**What needs to be done**
Using the records below, find how many lines hold the word "will" and reply with only that number.

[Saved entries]
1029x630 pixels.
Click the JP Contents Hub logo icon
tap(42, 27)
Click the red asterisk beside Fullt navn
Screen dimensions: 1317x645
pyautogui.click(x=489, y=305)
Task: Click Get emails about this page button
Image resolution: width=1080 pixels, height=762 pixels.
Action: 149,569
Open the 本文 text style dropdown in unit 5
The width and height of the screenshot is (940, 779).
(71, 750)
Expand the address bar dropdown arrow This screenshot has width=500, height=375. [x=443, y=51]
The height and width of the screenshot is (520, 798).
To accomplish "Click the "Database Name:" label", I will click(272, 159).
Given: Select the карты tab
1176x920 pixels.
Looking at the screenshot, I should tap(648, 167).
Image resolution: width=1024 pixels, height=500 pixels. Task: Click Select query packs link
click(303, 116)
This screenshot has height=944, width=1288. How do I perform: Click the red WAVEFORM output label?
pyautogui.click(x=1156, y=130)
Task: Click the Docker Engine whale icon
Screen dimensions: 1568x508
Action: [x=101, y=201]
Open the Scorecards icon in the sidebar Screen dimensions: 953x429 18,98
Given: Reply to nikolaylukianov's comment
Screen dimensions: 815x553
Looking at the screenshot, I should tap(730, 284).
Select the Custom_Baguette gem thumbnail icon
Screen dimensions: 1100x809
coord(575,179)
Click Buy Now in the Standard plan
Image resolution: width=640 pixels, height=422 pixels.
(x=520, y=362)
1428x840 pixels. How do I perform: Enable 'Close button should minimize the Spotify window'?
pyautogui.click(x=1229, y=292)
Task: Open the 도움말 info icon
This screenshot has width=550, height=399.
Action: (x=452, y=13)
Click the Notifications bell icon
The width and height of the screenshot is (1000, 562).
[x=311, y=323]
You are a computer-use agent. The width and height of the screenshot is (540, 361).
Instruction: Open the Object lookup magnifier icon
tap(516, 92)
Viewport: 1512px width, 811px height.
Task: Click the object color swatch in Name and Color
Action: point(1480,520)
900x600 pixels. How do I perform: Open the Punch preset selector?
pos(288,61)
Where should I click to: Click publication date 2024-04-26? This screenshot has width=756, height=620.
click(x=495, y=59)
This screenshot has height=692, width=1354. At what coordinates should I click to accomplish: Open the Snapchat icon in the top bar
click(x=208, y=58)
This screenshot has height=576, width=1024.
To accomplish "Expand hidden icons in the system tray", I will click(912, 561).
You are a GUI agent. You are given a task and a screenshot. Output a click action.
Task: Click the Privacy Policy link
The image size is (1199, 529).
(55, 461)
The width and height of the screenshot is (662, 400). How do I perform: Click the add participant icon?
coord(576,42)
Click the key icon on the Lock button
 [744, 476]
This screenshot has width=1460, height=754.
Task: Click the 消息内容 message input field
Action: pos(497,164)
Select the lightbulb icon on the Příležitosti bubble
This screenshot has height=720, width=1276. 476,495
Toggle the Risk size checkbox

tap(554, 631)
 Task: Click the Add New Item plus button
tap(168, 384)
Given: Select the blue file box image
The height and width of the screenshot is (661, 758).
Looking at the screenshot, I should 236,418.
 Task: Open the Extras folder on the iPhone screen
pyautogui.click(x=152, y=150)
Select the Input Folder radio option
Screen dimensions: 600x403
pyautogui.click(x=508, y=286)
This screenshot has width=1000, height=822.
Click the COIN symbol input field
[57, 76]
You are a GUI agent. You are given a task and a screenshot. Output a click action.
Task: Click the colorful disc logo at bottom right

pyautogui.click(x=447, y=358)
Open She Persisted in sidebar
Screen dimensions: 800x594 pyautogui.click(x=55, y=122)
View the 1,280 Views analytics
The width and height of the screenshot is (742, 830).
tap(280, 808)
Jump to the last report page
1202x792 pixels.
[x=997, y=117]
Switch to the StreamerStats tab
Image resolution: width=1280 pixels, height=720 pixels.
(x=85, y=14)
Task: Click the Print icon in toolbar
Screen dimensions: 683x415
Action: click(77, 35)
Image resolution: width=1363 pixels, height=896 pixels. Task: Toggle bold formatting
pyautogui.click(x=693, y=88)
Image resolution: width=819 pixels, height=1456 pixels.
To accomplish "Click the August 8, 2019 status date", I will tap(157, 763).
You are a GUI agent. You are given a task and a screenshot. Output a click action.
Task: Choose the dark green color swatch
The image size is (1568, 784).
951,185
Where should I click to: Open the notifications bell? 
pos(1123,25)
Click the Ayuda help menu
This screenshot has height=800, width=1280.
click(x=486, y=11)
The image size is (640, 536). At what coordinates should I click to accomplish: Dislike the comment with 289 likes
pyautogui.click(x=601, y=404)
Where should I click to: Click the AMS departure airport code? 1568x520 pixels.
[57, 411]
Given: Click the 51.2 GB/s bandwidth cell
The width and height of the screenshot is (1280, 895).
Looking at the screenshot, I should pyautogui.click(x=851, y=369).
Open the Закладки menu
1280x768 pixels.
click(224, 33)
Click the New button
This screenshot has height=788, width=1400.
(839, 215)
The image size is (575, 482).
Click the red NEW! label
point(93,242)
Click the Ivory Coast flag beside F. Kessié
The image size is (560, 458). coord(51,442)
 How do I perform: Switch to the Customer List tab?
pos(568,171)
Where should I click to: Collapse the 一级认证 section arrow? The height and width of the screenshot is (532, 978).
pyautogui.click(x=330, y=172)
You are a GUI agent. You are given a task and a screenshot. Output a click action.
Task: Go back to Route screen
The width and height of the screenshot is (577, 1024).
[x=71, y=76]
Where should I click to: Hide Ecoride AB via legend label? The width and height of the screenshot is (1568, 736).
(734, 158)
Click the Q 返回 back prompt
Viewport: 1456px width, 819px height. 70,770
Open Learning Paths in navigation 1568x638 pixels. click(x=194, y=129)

**Result of the exercise**
3